I’m not a specialist on this in any way so my words will strictly be from my own personal experience.
I decided to write this post because I wanted to share more of my personal journey and experience. I wanted to particularly share my experience with anxiety. Thanks to anxiety, my tough times seemed even worse at times.
Throughout my life I have dealt mostly with social anxiety. If you knew me 10 plus years ago during my high school years, you probably knew me as a very quiet kid who barely spoke to anyone. I was afraid of making new friends and I was afraid of being judged.
Ultimately, I was afraid of who I really was.
Throughout high school I knew I was gay, but the thought of anyone else knowing was unimaginable.
I lived in complete fear. I was constantly worried about the “what ifs.” I always thought about what if they could tell, what if they found out, and worse, what if they already knew.
Being silent became normal to me. Towards the end of high school I actually didn’t have much anxiety.
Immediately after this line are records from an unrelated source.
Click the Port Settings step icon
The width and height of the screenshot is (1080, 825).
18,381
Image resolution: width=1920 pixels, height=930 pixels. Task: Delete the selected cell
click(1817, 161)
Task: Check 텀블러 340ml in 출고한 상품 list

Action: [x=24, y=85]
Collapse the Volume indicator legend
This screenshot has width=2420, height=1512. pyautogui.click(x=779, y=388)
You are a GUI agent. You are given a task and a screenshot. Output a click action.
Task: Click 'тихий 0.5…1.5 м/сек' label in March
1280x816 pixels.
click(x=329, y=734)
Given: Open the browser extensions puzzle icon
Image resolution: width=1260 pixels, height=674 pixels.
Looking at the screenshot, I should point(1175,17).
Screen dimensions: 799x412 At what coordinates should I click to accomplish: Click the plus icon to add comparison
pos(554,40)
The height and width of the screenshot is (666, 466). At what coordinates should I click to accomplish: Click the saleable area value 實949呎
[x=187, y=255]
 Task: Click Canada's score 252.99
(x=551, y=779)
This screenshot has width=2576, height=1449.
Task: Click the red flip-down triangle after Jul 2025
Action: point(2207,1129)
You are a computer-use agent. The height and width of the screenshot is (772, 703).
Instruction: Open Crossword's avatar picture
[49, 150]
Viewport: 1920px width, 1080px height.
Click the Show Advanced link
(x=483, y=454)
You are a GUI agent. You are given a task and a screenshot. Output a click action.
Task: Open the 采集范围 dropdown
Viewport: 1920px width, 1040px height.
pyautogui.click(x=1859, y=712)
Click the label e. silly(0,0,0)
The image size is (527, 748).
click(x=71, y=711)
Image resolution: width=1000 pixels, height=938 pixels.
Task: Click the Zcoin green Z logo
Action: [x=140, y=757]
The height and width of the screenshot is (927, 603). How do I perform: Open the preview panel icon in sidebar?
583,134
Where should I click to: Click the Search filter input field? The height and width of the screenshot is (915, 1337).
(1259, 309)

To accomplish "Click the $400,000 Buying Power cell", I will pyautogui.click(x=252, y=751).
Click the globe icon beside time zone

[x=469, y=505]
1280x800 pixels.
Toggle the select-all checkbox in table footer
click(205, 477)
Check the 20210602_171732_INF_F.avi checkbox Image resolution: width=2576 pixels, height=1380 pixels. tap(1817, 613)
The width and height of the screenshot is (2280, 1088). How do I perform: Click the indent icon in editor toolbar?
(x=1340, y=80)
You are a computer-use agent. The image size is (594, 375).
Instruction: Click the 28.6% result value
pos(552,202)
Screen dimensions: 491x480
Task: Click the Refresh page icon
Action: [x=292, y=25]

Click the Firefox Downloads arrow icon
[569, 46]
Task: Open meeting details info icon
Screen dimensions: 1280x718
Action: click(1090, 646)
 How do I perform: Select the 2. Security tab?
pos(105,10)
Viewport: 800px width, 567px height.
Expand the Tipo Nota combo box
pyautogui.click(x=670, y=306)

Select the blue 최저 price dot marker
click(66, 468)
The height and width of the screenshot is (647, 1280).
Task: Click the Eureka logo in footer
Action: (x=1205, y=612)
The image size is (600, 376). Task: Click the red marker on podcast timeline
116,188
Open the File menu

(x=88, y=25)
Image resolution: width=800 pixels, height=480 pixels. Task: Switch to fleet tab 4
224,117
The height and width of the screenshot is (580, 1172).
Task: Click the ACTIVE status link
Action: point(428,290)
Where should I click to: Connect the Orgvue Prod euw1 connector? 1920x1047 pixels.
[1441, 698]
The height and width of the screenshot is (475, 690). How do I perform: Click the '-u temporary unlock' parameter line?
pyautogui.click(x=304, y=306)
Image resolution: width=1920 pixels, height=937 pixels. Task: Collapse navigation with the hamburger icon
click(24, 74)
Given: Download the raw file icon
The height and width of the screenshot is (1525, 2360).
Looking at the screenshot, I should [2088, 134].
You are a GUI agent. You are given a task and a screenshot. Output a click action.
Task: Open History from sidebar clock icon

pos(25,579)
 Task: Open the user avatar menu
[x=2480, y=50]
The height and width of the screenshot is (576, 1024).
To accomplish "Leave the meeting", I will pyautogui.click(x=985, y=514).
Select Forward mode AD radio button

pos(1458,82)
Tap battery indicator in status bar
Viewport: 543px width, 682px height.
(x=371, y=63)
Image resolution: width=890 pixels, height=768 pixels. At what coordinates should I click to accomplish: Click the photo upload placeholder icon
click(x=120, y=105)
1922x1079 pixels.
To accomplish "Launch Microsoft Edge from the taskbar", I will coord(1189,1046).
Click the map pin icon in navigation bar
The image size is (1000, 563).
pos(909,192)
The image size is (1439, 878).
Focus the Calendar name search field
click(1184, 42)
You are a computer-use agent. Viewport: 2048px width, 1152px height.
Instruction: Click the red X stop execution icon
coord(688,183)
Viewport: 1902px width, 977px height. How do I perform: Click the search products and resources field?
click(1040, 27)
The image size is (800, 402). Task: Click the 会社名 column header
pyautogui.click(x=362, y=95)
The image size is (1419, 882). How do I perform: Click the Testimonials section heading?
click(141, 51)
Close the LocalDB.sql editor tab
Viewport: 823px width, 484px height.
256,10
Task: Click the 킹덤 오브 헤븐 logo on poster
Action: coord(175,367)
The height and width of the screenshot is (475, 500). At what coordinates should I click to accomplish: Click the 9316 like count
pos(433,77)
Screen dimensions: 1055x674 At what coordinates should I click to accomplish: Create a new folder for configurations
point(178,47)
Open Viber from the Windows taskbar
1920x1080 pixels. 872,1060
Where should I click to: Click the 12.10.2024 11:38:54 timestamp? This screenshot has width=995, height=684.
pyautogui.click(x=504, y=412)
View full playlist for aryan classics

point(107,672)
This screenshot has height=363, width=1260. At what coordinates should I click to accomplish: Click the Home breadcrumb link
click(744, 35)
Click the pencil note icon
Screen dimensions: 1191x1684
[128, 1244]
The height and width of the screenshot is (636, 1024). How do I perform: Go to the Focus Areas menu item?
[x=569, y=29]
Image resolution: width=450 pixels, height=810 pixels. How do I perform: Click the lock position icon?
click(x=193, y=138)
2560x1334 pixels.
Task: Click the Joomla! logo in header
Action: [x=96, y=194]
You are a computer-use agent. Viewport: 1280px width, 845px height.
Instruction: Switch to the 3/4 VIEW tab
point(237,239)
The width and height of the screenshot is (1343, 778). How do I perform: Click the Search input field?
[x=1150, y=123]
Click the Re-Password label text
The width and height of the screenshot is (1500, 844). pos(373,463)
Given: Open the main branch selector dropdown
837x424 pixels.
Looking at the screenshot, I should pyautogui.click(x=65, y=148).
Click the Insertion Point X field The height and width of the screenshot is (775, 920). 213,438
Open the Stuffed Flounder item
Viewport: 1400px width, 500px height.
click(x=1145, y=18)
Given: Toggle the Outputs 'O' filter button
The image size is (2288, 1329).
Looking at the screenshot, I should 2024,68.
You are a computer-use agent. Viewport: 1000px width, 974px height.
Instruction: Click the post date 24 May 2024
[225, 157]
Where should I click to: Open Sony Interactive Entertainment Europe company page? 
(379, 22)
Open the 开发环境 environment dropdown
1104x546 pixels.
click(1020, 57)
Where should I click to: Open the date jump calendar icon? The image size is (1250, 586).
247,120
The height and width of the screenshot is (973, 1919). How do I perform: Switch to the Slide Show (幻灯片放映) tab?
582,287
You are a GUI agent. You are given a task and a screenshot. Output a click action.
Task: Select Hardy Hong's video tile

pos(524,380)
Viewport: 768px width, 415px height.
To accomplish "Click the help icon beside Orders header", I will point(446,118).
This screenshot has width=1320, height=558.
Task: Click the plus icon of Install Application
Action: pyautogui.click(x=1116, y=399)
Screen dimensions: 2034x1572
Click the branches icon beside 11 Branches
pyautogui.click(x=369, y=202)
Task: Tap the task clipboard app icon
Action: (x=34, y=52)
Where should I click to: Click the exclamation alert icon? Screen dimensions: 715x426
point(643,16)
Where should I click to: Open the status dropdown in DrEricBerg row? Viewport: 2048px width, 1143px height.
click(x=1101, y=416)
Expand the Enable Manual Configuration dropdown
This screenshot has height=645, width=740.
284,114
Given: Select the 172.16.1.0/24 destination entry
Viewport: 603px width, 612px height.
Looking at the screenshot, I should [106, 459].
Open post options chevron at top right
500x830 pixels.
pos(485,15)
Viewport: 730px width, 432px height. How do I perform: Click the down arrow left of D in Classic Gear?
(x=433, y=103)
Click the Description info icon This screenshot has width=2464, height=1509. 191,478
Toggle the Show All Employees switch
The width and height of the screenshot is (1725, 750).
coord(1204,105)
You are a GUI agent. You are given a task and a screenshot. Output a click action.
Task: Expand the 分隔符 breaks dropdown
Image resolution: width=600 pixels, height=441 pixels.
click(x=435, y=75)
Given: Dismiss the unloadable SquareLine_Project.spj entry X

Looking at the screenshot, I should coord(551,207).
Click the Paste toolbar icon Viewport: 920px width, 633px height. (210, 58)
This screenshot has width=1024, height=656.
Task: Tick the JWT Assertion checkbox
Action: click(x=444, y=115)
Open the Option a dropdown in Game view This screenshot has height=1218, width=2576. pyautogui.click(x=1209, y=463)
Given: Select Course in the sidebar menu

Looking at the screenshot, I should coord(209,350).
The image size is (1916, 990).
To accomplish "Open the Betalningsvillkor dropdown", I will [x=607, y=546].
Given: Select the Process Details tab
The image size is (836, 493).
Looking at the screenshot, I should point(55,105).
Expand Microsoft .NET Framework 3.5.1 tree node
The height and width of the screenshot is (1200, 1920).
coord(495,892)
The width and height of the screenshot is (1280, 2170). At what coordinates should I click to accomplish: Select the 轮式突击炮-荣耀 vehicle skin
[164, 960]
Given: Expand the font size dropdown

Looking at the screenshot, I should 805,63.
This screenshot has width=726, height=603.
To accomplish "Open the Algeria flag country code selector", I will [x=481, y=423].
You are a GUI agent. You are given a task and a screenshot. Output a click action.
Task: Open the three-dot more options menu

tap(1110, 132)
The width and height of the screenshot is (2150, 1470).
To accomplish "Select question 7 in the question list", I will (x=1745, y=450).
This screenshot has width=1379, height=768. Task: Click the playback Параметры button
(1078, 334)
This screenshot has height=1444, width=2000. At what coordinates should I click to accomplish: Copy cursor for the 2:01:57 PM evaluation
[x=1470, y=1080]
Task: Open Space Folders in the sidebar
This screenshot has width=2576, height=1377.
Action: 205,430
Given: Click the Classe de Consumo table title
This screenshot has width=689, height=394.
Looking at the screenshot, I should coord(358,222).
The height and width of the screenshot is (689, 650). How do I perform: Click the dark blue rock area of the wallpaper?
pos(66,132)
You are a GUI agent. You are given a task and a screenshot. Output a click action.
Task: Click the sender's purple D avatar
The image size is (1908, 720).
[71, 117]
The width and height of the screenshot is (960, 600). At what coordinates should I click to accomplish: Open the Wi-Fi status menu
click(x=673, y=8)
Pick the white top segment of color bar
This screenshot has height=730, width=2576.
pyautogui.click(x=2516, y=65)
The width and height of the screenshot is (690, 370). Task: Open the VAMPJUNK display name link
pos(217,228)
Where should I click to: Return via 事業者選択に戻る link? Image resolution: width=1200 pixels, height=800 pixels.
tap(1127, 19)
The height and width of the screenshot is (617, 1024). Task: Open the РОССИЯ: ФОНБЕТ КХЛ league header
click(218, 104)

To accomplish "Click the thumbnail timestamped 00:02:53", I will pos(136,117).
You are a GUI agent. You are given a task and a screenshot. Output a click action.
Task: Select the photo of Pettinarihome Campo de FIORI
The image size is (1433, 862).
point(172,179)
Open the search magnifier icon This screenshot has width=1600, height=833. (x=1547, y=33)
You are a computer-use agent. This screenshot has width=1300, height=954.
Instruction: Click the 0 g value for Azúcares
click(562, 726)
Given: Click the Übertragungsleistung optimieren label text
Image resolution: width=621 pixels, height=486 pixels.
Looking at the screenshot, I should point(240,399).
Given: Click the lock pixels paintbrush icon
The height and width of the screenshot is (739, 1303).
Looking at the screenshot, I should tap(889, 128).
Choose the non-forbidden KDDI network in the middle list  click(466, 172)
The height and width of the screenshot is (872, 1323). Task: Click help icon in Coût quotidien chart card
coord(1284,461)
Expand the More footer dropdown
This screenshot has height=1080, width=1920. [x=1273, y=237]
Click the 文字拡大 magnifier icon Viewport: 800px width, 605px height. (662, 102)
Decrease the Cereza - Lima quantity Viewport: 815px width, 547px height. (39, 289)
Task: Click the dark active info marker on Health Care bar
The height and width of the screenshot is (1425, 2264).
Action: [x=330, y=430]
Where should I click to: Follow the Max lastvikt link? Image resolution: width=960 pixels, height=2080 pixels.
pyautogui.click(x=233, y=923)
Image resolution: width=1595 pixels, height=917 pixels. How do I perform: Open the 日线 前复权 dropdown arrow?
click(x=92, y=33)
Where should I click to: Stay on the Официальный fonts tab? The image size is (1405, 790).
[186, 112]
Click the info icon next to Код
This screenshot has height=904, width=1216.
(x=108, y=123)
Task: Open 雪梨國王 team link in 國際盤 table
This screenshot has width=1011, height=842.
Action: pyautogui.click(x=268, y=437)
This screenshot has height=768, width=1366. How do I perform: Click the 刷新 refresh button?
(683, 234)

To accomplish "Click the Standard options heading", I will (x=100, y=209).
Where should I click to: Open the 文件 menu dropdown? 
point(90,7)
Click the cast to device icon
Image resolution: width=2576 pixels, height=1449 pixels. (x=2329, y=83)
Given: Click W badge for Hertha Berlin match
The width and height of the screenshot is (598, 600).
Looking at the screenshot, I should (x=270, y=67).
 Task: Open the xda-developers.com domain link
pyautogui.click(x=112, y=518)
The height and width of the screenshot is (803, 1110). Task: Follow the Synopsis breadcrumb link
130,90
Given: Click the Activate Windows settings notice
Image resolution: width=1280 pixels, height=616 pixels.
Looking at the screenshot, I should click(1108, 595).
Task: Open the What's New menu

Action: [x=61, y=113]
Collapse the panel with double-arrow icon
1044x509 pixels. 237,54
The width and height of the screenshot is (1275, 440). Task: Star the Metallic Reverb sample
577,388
I adjusted to the fact that I didn’t socialize and everyone around me had accepted the fact that I wasn’t going to talk to them. I was going through life on autopilot. I was emotionless and numb.
By college I had become so detached from who I really was that I almost forgot who I really was. If that makes any sense. I started to live my life as if I was straight. Throughout college I actually thought about my sexuality rarely. It was in the far back of my mind.
After college, I thought about my future with my then personality and the idea was terrifying. There was nothing.
I soon realized that I needed to make drastic changes in my life. As a result, my anxiety became a thousand times worse than before. Coming to the realization that you need to make necessary changes in your life is tough enough, but actually acting on it is something else entirely.
Over the past several years I have taken necessary steps to get back on my journey and path in life. I’ve come out as gay, started chasing my dreams and started using every day to better myself.
This all sounds great, and it is, but this all hasn’t come without some serious anxiety. I’ve had anxiety attacks that have almost caused me to blacked out. I’ve had sleepless nights. I’ve cried by myself at 2 o’clock in the morning. I’ve paced back and forth stewing about everything and anything. My overthinking has interfered in my life so many times now that I have lost count.
For me, the struggle is real and the truth is that it will always be there. The trick is being ok with that and just fighting through it knowing that everything will be ok.
Anxiety will always be apart of my life. The reward for fighting through it and facing my fears is far greater than anything that anxiety will bring me.
I fully recognize that I’m a work in progress and that one day I will get to where I want to be. I’m still very awkward and shy around people I don’t know. I still close up in large crowds. But I’m better than I was and I will continue to get better.
As I continue to tear down walls in my life, I continue to grow and become stronger as a person. I know everyone has a different journey and I know that not everyone’s journey is easy. My journey definitely has not been. I’ve been knocked down many times, but I get back up every time even stronger than before. It has become a part of who I am.
I know life can be tough. I know life can throw you some real curve balls, but if you keep fighting anything is possible. If you want to change your life, you can. If you want to be happy, you can. Just believe in yourself and take a deep breath because everything will work out better than ok.